[TEXT SEGMENT start]

What Compsci textbooks don't tell you: Real world code sucks

最新推荐文章于 2024-07-17 19:57:07 发布

weixin_33753845

最新推荐文章于 2024-07-17 19:57:07 发布

阅读量165

点赞数

文章标签： c/c++ java

What Compsci textbooks don't tell you: Real world code sucks

By Dave Mandl

Posted in Developer, 21st December 2012 10:19 GMT

There’s a kind of cognitive dissonance in most people who’ve moved from the academic study of computer science to a job as a real-world software developer. The conflict lies in the fact that, whereas nearly every sample program in every textbook is a perfect and well-thought-out specimen, virtually no software out in the wild is, and this is rarely acknowledged.

To be precise: a tremendous amount of source code written for real applications is not merely less perfect than the simple examples seen in school — it’s outright terrible by any number of measures.

Due to bad design, sloppy or opaque coding practices, non-scalability, and layers of ugly “temporary” patches, it’s often difficult to maintain, harder still to modify or upgrade, painful or impossible for a new person joining the dev team to understand, or (a different kind of problem) slow and inefficient. In short, a mess.

Of course there are many exceptions, but they’re just that: exceptions. In my experience, software is, almost as a rule, bad in one way or another. And lest I be accused of over-generalising: in more than 20 years I’ve done work for maybe a dozen companies, almost all of them in the banking industry and many of them household names.

The technology people employed at these companies are considered to be the very best, if only because the pay tends to be so good. I’ll play it safe and stick to my actual experience in the financial sector even though I'm convinced this state of affairs is not limited to that one industry.

Getting back to the cognitive-dissonance problem: in casual discussion, developers and tech managers will talk about all the wonderful things their system does, the stellar technical skills of their team, and how much their users love them — and all that may be true.

But talk privately, colleague-to-colleague, to one of these developers about the quality of the code base, all the daily headaches, the quick hacks and patches, the laughable mistakes made by the original author of the system (who left the firm a couple of years ago), or the fear that the person who “knows the system” will leave for another job, and you’ll hear a different story: “Of course there are problems. Everyone knows that. Things are always this way — it’s barely even necessary to mention it.”

Very few coworkers with whom I’ve broached this subject have seen things differently, and I’ve often heard stories of costly screw-ups that would shock the most jaded techie. But on a daily basis, in all but the worst cases, it’s easier for developers to talk about things like what their system does, or how elegant its user interface is, than to dwell on any horrors lurking inside.

It also may be that, after years of working on a system with serious maintainability flaws, people simply become accustomed to the strange procedures they have to go through regularly to keep things running.

Complex systems + borked code = beelllions down the drain

In the financial business there have been several software-related blowups in the last few years that were big enough to make it onto the evening news. To name just three, there were: the Nasdaq failure that wreaked havoc with Facebook’s IPO; a trading fiasco at Knight Capital in August that led to widespread market disruption and a $400m drop in Knight’s market value; and the “flash crash” of May, 2010, which caused market losses of at least $1 trillion in a matter of minutes.

[TEXT SEGMENT end]
[RECORDED INFORMATION start]

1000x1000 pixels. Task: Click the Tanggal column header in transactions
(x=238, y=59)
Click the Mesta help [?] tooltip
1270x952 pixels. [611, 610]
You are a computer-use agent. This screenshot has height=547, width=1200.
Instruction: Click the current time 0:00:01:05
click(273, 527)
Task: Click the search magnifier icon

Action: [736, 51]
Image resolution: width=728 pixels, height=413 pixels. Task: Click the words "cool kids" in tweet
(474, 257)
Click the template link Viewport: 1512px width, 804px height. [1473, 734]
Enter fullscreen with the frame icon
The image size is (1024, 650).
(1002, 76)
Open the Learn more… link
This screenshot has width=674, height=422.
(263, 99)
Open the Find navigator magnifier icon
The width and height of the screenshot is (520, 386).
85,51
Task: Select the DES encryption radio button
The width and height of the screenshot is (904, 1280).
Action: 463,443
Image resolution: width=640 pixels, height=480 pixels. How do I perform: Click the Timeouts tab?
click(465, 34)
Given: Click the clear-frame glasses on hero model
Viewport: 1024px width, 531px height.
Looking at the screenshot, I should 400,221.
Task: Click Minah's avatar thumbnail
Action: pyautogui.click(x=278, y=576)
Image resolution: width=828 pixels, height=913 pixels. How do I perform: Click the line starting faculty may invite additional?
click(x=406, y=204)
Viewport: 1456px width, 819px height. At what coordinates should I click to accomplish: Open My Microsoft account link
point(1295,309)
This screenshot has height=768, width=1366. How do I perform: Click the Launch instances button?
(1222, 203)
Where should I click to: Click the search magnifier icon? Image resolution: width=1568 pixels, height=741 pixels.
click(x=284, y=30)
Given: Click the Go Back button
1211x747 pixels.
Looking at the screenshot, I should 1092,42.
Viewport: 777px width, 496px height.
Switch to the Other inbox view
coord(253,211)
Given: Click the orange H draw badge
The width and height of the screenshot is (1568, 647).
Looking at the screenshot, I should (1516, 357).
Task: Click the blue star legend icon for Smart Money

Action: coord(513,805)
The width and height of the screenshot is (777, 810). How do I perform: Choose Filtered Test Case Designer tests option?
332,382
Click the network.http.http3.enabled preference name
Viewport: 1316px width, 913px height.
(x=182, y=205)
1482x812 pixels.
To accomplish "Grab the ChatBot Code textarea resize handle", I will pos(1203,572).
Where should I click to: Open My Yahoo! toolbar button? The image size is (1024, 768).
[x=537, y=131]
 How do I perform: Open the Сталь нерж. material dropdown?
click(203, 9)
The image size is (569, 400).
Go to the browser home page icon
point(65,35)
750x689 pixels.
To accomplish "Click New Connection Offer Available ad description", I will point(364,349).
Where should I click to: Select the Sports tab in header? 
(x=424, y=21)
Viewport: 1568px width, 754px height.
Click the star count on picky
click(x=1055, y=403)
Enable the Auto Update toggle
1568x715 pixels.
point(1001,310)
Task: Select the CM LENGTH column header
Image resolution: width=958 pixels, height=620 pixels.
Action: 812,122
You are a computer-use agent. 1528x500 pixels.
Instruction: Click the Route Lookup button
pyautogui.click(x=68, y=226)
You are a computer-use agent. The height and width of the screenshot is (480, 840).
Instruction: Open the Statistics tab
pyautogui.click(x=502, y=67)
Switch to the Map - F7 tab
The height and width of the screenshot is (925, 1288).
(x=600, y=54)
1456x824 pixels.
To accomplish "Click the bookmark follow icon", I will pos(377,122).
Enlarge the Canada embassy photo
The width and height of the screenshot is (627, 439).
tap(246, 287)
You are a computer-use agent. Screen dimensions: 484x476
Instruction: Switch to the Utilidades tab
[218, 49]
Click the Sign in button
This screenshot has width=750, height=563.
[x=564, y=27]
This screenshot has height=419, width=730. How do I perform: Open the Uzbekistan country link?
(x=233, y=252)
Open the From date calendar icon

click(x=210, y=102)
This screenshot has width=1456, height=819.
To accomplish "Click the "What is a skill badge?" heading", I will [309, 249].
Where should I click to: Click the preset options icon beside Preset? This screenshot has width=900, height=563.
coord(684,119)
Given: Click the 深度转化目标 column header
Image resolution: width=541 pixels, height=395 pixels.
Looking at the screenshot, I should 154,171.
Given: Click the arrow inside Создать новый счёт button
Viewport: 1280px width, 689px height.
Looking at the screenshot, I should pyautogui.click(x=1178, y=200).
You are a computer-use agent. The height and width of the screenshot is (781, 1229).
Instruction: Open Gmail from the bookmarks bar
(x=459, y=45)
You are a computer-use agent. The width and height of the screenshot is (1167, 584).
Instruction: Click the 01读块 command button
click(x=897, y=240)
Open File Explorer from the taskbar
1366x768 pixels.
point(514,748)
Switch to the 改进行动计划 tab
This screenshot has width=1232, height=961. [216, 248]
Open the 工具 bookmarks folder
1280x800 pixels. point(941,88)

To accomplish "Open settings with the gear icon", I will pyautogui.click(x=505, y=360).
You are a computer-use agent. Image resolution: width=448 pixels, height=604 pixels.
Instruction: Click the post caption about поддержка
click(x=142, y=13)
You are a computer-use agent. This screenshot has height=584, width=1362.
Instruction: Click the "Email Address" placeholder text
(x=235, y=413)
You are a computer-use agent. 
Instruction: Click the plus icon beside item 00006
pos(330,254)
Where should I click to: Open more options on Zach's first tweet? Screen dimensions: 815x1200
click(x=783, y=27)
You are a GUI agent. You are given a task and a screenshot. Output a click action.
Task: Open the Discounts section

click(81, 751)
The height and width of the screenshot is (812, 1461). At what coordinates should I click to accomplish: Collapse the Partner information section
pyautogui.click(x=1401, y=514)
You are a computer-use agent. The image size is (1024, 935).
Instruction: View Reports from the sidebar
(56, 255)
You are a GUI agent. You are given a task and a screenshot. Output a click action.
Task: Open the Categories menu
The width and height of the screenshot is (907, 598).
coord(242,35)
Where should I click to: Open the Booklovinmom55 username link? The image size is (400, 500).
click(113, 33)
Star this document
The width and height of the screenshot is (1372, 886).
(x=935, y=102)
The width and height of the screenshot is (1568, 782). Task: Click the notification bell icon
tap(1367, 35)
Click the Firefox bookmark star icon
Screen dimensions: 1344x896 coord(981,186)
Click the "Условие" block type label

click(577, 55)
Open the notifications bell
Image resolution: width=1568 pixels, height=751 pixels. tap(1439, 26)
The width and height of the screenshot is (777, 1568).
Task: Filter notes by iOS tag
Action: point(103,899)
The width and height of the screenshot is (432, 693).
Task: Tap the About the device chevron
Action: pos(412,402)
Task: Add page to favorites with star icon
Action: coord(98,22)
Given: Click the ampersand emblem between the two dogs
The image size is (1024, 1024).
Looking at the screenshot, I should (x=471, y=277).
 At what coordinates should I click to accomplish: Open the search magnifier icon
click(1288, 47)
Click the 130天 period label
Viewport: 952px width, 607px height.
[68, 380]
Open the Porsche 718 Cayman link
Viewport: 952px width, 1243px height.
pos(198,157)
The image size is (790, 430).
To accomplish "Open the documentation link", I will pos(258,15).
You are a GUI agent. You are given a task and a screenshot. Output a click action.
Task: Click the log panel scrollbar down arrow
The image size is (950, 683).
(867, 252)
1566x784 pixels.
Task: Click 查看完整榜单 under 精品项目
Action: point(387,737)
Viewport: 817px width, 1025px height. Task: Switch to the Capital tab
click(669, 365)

[RECORDED INFORMATION end]

> **PROBLEM DESCRIPTION**
Reproduce the passage of the article on real-world code starting with "Of course there are many" and going on through "may be true.", substituting "insurance" for "banking". The records are material separate from the article on real-world code.

> **WRITTEN RESPONSE**
Of course there are many exceptions, but they’re just that: exceptions. In my experience, software is, almost as a rule, bad in one way or another. And lest I be accused of over-generalising: in more than 20 years I’ve done work for maybe a dozen companies, almost all of them in the insurance industry and many of them household names.

The technology people employed at these companies are considered to be the very best, if only because the pay tends to be so good. I’ll play it safe and stick to my actual experience in the financial sector even though I'm convinced this state of affairs is not limited to that one industry.

Getting back to the cognitive-dissonance problem: in casual discussion, developers and tech managers will talk about all the wonderful things their system does, the stellar technical skills of their team, and how much their users love them — and all that may be true.